WHAT YOU SHOULD DO: What is the Spanish translation of this sentence from the Bloom filter security passage: "The MH tree integrated with Bloom filters enables efficient nonexistence verification."?

EXERCISE PASSAGE:
Here, k denotes the number of hash functions, m represents the size of the Bloom filter, and n is the number of data items. By adjusting parameters k and m, the false-positive probability can be constrained within an acceptable range. For example, when \(k=3\), \(n{\text{=}}1000\) and \(m={10^4}\), the calculated false-positive probability is \({P_f} \approx 0.008\). Therefore, even if an attacker launches large-scale malicious queries, the proportion of false positives that can be triggered remains strictly bounded. Moreover, if the system detects that a particular source generates frequent false positives within a short period, it will apply rate-limiting and penalization strategies based on the reputation model, thereby preventing sustained resource exhaustion.

Query heat-manipulation attack: Within the sliding-window-based weight update mechanism, an attacker may attempt to increase the short-term access frequency of a low-weight record by repeatedly querying it, thereby raising the heat factor and reducing query latency. However, since the MH-tree structure inside each block is fixed at the time of block generation, such operations can only affect local query path optimization but cannot alter the on-chain storage structure or global verification logic. Assuming a sliding window size of W, if the attacker issues q valid requests within the window, the maximum increase in the composite weight is given by.

$$\Delta {{\text{w}}_{\text{i}}}=(1 - \lambda ) \cdot \frac{q}{W}$$
(22)

When a rate-limiting threshold \({Q_{\hbox{max} }}\) is enforced on the number of queries from a single source within a time window, this upper bound is further constrained to\({{(1 - \lambda ){Q_{\hbox{max} }}} \mathord{\left/ {\vphantom {{(1 - \lambda ){Q_{\hbox{max} }}} W}} \right. \kern-0pt} W}\). For example, when W = 1000,\(\lambda =0.6\), and \({Q_{\hbox{max} }}=50\), the maximum weight increase is only 0.02, which is negligible. More importantly, the selection of verification nodes is entirely determined by their reputation values, which are independent of query heat and dynamically adjusted through a penalty mechanism. Therefore, even if an attacker artificially inflates query frequency to boost data heat, it does not increase their probability of being chosen as a verification node.

Security of nonexistence proofs: The MH tree integrated with Bloom filters enables efficient nonexistence verification. When no false-positive occurs in the Bloom filter, the query result is directly returned; if a false-positive is triggered, the multinode collaborative verification mechanism ensures result credibility. The consensus outcome of multinode verification follows weighted voting, with the validation process defined in formula (23).

$${R^*}=\arg {\hbox{max} _{r \in \{ 0,1\} }}\sum\limits_{{{N_i} \in V}} {\mathbb{I}} ({R_i}=r) \cdot {C_i}$$
(23)

Here, \({R^ * }\) represents the final result (1 indicates data existence, 0 indicates nonexistence); \({R_i}\)denotes the verification result from node \({N_i}\); \({C_i}\) is the credibility value of node \({N_i}\); and \({\mathbb{I}}({R_i}=r)\) is the indicator function, which equals 1 if \({R_i}=r\) and 0 otherwise. If a node repeatedly returns incorrect results, its credibility value will drop below the threshold (\({C_{\hbox{min} }}\)), and it will be removed from the system. Let \({C_{init}}\) be the initial credibility value of a node and let \(\lambda\) be its malicious behavior frequency. The time until its removal is calculated as follows:

$${T_{ban}}=\frac{{{C_{init}} - {C_{min}}}}{{\lambda \cdot \beta }}$$
(24)

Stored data

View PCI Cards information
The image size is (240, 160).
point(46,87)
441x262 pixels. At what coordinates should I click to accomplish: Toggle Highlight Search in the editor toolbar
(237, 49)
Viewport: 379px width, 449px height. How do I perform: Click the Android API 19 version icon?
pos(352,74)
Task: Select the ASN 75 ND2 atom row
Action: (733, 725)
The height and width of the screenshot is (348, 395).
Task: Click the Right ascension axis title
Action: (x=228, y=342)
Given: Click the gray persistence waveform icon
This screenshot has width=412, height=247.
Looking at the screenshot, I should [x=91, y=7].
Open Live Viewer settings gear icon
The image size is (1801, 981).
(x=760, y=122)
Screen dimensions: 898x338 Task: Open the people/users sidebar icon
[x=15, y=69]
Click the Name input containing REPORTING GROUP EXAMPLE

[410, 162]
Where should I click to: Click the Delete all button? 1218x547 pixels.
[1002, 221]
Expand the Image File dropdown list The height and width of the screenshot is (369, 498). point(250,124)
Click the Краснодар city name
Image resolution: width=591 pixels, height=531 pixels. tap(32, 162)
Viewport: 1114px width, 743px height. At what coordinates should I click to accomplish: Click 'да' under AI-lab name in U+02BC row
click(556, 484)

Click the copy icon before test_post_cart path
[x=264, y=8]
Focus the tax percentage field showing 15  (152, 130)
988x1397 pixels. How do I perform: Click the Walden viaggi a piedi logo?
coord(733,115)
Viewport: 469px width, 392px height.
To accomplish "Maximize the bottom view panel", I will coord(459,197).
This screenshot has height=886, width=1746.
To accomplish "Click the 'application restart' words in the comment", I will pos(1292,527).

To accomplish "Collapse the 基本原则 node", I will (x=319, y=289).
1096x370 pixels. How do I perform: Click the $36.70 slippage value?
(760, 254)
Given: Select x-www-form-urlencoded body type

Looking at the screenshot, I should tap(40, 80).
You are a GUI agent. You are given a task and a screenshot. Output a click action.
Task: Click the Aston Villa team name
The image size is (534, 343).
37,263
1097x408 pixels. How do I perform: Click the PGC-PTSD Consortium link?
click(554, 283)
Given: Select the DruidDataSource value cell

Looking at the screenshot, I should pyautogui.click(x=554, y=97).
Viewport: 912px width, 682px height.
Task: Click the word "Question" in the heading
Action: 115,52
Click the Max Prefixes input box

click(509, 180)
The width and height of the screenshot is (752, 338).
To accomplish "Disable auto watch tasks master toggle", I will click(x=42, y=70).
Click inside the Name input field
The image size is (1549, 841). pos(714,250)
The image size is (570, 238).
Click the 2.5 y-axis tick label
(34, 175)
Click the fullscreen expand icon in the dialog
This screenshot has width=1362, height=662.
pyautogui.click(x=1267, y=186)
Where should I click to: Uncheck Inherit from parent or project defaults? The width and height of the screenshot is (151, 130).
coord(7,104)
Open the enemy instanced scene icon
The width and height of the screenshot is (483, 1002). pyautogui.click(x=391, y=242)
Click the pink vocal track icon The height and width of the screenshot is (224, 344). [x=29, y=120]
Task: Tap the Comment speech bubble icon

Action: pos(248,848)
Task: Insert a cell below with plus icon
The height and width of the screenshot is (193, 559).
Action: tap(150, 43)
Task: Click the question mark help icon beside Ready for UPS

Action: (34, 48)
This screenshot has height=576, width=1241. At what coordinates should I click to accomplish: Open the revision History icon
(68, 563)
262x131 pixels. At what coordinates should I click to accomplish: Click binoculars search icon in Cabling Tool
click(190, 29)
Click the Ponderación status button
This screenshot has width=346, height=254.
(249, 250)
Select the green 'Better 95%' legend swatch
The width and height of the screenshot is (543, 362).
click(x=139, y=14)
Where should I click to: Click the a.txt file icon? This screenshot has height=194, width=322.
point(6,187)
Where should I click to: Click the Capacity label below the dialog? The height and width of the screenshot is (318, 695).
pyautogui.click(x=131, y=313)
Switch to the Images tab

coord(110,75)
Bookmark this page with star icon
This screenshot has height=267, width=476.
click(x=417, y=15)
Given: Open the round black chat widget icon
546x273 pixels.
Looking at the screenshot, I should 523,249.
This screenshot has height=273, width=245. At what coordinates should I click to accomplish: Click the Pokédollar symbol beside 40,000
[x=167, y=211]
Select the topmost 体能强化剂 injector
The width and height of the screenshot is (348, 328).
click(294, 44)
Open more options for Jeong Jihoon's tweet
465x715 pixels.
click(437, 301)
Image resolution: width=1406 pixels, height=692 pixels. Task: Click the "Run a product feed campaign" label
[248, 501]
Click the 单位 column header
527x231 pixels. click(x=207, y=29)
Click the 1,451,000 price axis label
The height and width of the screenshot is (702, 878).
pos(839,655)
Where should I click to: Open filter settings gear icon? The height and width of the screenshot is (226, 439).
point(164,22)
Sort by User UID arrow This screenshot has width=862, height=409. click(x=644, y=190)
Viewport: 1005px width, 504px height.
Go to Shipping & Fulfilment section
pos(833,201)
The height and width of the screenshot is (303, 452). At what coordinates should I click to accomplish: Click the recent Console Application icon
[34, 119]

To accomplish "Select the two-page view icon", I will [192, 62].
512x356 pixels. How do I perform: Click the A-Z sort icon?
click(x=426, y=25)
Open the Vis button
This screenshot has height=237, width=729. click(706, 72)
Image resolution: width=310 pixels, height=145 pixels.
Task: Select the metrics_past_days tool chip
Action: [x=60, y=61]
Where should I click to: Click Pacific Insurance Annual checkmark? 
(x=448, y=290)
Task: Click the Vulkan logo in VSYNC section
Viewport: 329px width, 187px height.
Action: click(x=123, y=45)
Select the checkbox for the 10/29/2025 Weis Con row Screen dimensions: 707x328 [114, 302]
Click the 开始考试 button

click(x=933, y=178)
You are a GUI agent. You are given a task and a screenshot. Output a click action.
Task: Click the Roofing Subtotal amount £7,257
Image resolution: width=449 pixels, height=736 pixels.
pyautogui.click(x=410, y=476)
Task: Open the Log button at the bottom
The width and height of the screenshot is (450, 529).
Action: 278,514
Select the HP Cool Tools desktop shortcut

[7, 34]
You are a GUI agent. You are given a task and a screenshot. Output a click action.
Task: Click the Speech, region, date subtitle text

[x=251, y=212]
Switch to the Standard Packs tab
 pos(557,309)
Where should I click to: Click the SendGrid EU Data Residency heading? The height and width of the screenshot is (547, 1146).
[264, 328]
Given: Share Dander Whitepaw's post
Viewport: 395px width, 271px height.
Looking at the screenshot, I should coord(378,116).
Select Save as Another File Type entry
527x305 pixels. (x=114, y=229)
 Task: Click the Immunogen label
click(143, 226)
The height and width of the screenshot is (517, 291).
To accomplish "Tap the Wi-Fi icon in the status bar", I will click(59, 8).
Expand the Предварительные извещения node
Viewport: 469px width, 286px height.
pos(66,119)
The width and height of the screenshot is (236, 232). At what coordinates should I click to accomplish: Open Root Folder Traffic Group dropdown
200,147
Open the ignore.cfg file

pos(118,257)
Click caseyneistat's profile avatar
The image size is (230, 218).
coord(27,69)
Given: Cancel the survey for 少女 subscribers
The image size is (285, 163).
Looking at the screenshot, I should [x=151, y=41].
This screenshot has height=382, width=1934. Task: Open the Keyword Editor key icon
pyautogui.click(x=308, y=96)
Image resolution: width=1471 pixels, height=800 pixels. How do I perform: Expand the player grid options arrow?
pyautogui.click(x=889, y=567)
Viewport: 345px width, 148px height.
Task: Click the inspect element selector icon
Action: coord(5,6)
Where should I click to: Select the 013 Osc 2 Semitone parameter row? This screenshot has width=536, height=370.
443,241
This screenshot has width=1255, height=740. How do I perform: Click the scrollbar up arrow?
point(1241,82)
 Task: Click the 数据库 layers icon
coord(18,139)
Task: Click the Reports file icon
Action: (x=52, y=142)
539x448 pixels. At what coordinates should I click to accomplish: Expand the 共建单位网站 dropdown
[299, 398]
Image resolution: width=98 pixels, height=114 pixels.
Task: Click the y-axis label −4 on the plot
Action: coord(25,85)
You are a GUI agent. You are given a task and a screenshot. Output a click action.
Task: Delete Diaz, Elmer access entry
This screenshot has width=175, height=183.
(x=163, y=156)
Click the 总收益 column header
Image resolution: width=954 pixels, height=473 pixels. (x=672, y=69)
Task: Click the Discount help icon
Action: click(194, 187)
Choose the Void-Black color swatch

FINISHED EXERCISE: El árbol MH integrado con filtros de Bloom permite una verificación eficiente de la no existencia.